Randomized controlled trials are widely regarded as the gold standard for causal inference in the social sciences. Over the past two decades, their growing adoption in development economics has produced thousands of rigorous evaluations spanning education, health, agriculture, social protection, governance, labor markets, and financial inclusion across more than 150 countries. Repositories such as J-PAL, 3ie, and IPA, along with major economics journals, have amassed a vast and growing body of experimental evidence on what works in global development.
Yet this wealth of knowledge remains remarkably difficult to access and use. The quantitative findings of each study are not stored in a database; they are buried inside lengthy PDF documents, scattered across tables with inconsistent formatting, and reported using a wide variety of statistical conventions. A single RCT may contain dozens of treatment arms, hundreds of outcome measurements, and multiple econometric specifications, with key information distributed across narrative text, dense results tables, and supplementary figures. Reconstructing the full experimental design of even one study, identifying which interventions were tested, which arms were compared, what outcomes were measured, and what effect sizes were observed, is a labor-intensive process that domain experts currently perform manually.
The consequences are significant.
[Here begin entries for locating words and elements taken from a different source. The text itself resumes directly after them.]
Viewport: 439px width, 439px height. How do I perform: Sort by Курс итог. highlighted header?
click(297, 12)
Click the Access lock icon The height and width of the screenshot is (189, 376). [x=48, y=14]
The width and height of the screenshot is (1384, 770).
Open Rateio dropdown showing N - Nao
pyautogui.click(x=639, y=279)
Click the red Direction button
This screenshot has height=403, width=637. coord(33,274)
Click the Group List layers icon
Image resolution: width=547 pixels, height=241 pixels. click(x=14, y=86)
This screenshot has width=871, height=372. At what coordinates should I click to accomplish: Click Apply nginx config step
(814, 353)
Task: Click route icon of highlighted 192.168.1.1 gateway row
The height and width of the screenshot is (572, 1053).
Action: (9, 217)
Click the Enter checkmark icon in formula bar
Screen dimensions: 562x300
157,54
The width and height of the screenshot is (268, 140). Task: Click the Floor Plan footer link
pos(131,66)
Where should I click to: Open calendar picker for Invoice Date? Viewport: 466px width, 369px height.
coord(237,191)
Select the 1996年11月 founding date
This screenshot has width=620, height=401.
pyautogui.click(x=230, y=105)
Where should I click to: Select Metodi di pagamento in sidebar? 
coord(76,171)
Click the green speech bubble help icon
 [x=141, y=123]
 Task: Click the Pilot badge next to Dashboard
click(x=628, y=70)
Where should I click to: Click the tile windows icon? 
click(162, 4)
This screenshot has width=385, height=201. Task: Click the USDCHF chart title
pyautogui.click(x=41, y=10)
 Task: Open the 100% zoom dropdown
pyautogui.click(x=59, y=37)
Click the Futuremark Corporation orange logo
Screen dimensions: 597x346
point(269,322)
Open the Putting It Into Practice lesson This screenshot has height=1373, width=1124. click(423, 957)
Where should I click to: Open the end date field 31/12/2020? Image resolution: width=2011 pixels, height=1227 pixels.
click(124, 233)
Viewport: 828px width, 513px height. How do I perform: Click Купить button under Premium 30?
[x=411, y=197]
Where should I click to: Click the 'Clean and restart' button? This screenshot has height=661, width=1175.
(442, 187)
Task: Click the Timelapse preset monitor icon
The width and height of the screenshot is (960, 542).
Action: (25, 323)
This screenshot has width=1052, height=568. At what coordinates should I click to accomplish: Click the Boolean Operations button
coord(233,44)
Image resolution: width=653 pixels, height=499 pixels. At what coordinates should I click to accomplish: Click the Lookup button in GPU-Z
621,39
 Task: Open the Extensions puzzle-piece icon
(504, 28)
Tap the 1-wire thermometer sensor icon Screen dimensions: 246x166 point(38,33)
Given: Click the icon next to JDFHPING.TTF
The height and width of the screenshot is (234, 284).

Policymakers seeking to understand the average impact of a class of interventions must rely on systematic reviews that are expensive, slow to produce, and quickly outdated as new trials are published. Researchers attempting meta-analyses face months of extraction work before analysis can begin. And billions of dollars in development aid continue to be allocated based on incomplete evidence, not because rigorous evidence does not exist, but because it is locked inside documents that no one has the time to read.
We set out to solve this problem by building an automated, multi-stage information extraction pipeline that can read full-text RCT papers, reconstruct their hierarchical experimental designs, extract and standardize all reported effect sizes, and organize the results into a structured, queryable database, making decades of causal evidence accessible in seconds.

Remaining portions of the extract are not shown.